What needs to be done –
For each line below that contains the string "Collapse", copy that line.

*** Begin section ***

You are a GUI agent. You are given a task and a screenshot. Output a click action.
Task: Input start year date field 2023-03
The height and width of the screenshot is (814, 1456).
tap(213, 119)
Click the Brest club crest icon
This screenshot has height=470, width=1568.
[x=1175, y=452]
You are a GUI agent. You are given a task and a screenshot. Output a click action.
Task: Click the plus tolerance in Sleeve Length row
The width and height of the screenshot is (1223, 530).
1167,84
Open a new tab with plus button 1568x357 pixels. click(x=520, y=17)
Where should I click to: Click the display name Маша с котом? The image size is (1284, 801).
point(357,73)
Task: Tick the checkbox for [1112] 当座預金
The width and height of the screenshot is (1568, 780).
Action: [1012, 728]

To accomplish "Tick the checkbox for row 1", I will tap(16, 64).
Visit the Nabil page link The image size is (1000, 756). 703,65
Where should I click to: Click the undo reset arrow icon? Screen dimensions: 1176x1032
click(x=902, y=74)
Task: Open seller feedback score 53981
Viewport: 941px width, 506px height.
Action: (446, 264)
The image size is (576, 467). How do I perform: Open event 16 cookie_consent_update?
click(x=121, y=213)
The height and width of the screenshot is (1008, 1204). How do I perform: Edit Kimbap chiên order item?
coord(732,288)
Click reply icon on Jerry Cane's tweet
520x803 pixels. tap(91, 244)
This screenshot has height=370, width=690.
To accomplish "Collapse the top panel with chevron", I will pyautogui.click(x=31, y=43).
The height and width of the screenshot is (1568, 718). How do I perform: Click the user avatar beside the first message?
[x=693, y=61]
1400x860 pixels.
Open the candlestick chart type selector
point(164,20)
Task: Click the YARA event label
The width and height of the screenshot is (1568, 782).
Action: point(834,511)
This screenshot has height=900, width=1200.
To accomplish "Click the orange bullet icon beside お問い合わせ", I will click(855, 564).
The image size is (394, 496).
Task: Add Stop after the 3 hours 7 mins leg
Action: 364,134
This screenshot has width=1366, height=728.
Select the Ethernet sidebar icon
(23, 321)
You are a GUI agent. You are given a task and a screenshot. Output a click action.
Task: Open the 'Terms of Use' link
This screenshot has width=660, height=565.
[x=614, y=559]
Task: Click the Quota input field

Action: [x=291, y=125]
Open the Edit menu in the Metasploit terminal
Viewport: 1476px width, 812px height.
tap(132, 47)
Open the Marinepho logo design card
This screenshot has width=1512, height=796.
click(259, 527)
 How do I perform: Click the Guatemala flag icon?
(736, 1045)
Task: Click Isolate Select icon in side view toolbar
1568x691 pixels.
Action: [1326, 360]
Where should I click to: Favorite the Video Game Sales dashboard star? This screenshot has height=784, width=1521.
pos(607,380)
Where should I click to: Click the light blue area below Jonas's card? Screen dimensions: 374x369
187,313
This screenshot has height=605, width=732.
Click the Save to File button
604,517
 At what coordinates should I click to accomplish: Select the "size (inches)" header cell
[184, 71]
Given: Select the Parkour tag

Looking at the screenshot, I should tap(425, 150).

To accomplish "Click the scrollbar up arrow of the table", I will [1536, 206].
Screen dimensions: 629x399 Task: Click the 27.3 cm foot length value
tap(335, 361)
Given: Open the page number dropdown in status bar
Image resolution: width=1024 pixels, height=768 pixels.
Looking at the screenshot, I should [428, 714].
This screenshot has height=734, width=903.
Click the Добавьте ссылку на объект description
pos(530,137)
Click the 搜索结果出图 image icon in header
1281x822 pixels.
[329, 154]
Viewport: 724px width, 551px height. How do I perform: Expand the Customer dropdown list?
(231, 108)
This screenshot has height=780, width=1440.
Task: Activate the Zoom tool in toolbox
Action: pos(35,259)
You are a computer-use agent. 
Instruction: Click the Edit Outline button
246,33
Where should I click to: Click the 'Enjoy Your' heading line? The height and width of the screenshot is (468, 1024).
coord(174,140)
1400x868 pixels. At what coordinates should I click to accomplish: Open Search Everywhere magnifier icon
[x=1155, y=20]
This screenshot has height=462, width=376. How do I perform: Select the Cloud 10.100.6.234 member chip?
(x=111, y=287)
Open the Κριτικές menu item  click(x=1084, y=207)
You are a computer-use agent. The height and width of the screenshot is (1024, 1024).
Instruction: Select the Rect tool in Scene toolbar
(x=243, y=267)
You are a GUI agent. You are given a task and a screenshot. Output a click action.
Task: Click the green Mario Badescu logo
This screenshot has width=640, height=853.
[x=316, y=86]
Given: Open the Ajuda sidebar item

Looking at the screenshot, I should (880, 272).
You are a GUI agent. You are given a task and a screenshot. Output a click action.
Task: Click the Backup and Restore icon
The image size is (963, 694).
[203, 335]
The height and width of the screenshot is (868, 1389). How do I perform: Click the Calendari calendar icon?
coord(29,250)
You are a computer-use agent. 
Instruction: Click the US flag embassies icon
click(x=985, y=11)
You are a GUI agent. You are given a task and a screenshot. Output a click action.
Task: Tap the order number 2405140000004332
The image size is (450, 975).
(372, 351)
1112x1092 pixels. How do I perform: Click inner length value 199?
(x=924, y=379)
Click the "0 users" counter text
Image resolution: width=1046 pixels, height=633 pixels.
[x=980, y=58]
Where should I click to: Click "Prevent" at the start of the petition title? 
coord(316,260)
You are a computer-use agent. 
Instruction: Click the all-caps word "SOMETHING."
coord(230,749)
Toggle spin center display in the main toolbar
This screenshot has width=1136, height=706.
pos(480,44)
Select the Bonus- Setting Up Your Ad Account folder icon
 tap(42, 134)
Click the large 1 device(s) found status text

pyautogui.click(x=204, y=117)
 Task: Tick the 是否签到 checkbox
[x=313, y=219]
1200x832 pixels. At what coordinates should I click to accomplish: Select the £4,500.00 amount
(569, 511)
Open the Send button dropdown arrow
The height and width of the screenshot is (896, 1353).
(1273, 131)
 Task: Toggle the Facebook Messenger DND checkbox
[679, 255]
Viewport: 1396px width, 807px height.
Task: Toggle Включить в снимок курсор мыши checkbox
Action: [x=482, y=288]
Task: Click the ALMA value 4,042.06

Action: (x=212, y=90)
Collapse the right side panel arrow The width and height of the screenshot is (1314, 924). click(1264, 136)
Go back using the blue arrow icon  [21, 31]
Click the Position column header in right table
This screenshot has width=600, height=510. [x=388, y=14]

*** End section ***

Task response –
To accomplish "Collapse the top panel with chevron", I will pyautogui.click(x=31, y=43).
Collapse the right side panel arrow The width and height of the screenshot is (1314, 924). click(1264, 136)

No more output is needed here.